Jean-Pierre Farandou a rappelé que le recours au télétravail doit être privilégié lorsqu’il est pertinent pour le salarié, possible et compatible avec l’activité exercée. Il a également appelé au dialogue entre employeurs et salariés pour trouver des aménagements adaptés en cas de difficultés particulières (garde d’enfants, adaptation des vêtements de travail, etc.)
Cette réunion a permis d’engager une réflexion structurelle avec les partenaires sociaux. Les épisodes de chaleur extrême étant appelés à devenir plus fréquents et plus intenses.
Le ministre a proposé la création d’un groupe de travail pour suivre la situation, et pour étudier dès la rentrée les nouveaux usages et les adaptations structurelles à mettre en œuvre afin de maintenir l’activité économique, lors de ces périodes caniculaires, tout en protégeant la santé des salariés.
L’INRS a également pu rappeler à cette occasion que comme pour tout risque professionnel, la chaleur doit faire l’objet d’une évaluation des risques par l’employeur avant mise en œuvre d’un plan d’action.
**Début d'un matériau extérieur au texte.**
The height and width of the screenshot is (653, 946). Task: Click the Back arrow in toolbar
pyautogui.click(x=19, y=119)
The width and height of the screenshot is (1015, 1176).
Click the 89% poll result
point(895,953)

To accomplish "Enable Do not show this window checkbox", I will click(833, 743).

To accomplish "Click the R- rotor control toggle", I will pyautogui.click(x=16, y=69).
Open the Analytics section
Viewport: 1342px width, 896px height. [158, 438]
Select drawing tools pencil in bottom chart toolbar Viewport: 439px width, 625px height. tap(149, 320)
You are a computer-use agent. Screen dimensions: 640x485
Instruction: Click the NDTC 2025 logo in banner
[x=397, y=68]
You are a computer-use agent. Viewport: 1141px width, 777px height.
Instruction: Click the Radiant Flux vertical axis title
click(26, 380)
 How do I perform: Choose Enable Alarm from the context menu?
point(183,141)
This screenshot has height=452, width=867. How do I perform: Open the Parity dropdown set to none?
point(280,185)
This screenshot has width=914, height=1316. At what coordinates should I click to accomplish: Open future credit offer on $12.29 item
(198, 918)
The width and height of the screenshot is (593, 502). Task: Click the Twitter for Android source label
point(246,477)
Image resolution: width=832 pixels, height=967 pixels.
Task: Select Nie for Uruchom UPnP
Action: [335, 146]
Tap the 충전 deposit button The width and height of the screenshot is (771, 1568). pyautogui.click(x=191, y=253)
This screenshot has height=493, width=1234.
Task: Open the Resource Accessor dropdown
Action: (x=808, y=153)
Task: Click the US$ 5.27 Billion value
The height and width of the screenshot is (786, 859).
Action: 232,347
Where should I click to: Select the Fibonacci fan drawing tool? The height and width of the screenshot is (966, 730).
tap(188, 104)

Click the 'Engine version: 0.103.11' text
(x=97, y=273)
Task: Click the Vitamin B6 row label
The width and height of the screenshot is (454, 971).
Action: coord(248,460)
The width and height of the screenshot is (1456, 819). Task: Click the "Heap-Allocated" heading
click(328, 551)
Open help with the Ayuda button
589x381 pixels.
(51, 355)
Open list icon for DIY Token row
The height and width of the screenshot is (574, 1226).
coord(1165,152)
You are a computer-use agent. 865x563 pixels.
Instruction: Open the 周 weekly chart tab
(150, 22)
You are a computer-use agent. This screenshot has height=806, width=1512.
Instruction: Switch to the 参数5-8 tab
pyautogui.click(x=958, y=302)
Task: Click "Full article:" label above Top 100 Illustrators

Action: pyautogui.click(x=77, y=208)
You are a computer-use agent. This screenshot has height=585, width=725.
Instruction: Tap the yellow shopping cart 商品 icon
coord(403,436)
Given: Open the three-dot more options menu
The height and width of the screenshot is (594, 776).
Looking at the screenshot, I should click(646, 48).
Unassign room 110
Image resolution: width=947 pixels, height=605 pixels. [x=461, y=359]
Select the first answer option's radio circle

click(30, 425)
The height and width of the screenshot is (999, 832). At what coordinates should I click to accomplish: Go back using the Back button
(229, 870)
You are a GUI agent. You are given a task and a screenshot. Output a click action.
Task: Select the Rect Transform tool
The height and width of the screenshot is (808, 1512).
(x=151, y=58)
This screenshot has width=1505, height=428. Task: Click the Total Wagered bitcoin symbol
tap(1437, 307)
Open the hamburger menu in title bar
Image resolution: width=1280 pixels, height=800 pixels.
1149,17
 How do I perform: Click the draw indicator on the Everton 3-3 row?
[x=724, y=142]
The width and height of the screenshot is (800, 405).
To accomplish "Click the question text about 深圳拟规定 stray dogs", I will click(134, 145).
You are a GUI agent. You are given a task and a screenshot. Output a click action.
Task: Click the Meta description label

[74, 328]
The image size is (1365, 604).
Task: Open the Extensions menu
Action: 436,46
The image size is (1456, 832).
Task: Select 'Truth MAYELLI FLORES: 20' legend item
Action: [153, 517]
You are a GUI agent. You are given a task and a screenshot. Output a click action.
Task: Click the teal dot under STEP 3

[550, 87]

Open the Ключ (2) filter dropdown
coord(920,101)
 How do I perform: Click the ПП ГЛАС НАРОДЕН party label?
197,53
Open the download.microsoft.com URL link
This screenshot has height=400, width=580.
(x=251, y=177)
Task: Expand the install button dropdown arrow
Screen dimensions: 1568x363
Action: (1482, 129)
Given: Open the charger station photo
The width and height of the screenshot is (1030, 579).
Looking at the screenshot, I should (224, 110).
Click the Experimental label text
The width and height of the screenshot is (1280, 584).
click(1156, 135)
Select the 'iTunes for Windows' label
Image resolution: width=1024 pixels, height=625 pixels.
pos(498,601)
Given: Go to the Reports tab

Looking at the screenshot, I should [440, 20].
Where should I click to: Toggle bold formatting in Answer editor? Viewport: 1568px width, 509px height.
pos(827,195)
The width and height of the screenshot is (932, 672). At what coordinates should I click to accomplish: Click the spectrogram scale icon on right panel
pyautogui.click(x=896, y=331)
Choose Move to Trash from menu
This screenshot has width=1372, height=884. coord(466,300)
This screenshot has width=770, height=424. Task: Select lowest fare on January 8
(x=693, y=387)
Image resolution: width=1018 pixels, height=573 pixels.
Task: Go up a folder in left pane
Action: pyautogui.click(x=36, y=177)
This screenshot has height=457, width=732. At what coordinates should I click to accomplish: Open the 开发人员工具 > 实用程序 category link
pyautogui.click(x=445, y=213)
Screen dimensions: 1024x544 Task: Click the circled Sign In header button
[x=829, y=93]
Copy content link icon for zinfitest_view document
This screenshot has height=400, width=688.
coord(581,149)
L’INRS indique que les températures de 28°C pour des activités physiques et 30°C pour les activités sédentaires ne sont pas des valeurs limites d’exposition professionnelles mais des repères utiles pour agir en prévention car il existe des situations de travail (charge de travail) ou d’autres paramètres physiques (humidité) à prendre en compte.